MYTH #2 -- THE WORKING POOR DON'T PAY THEM: One of the right's widely-used talking points over the last few years is that low-income Americans don't pay taxes, and that the rich carry an unduly heavy tax burden. Citing a study by the Tax Policy Center, politicians and pundits have repeated the debunked idea that "47 percent of Americans don't pay any taxes." In fact, while millions of poor Americans don't make enough to pay a significant amount of federal income taxes, the working poor still contribute through federal payroll taxes, and according to the Institute on Taxation and Economic Policy, they carry a heavier burden of state and local taxes than the rich in every state except Vermont. In Alabama, for example, low-income families (which make less than $13,000) pay 11 percent of their income in state and local taxes, while those making more than $229,000 pay just four percent. And while taxes on lower- and middle-income Americans have increased over the past 30 years, they dropped for the ultra-wealthy. The 400 highest income Americans saw their rates drop to 16.6 percent in 2007, while the majority of Americans paid 22.5 percent. Because of the Bush tax cuts for the wealthy and a variety of loopholes and legal maneuvers, many of the very richest Americans pay hardly any taxes at all. The same can be said for the nation's largest corporations, such as GE and Goldman Sachs, which use their own loopholes to either drastically lower the amount of taxes they pay or to avoid paying any taxes whatsoever. The result: More of the tax burden is shifted to low- and middle-income Americans, who pay an extra $434 a year to make up for lost tax revenue from tax-dodging individuals and corporations.

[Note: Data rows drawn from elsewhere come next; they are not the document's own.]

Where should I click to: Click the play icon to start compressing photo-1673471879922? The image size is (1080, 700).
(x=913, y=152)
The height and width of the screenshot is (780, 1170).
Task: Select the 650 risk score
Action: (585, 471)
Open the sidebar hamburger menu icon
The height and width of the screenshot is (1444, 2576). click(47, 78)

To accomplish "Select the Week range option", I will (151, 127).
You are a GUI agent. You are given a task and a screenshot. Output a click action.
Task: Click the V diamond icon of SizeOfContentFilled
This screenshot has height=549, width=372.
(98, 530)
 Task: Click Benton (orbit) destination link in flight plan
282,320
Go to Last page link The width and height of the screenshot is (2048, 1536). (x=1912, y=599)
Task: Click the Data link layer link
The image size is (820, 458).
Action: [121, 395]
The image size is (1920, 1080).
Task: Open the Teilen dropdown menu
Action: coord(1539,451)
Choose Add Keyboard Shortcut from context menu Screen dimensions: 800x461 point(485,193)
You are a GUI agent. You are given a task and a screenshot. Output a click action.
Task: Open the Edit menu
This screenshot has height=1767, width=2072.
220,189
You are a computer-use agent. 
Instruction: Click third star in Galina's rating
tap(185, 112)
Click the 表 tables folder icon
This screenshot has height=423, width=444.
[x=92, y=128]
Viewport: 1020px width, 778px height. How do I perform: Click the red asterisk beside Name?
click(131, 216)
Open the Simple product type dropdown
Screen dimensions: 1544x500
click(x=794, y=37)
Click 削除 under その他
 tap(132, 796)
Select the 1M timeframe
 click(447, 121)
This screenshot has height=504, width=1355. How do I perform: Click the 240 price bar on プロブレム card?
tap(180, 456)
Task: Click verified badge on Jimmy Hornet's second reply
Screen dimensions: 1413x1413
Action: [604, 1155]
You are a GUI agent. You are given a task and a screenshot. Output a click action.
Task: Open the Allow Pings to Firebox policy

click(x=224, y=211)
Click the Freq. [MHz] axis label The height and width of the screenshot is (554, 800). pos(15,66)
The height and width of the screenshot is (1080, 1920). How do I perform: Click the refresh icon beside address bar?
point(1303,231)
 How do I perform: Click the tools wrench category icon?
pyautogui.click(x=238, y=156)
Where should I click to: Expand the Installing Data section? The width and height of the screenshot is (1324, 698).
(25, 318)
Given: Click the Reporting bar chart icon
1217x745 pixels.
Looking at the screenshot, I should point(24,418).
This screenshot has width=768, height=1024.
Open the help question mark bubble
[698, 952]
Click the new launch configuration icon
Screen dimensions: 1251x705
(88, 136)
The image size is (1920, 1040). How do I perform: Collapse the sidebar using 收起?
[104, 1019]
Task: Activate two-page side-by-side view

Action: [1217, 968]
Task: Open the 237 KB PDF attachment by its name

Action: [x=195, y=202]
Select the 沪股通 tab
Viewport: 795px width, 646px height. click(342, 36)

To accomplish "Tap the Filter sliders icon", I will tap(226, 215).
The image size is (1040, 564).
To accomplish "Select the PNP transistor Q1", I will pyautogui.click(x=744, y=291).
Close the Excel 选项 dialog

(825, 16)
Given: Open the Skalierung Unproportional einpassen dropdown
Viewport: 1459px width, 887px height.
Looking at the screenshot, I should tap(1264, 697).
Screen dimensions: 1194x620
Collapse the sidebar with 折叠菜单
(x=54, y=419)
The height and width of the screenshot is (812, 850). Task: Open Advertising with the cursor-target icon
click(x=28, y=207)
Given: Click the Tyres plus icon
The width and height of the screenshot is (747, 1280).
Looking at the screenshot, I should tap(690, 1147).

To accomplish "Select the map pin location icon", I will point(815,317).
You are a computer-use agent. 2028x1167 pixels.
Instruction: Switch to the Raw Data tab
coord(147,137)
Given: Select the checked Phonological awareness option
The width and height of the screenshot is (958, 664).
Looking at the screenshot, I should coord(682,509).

MYTH #3 -- OBAMA HAS RAISED THEM: One of the main reasons for the Tea Party's rise in 2009 was the idea that Americans were paying more taxes under President Obama than they had under former President George W. Bush. In February, Obama explained to Fox News' Bill O'Reilly, "I didn't raise taxes once. I lowered taxes over the last two years." The Congressional Budget Office backed up that claim, revealing that in 2011, Americans would be paying less in federal taxes than they did under Bush for a third consecutive year, "thanks to a growing number of tax breaks for the wealthy and poor alike." Obama's Making Work Pay Credit will increase refunds for millions of Americans yet again, and the stimulus bill passed in 2009 included tax credits for college students, first-time home buyers, working families and the poor. In 2010, Obama signed a temporary extension of the Bush-era tax cuts, keeping federal tax brackets from reverting to Clinton-era levels. As a result, federal income taxes under Obama are the lowest they have been since 1950, proving that the right's widely-held belief that Obama is out to raise taxes on each and every American citizen is patently false.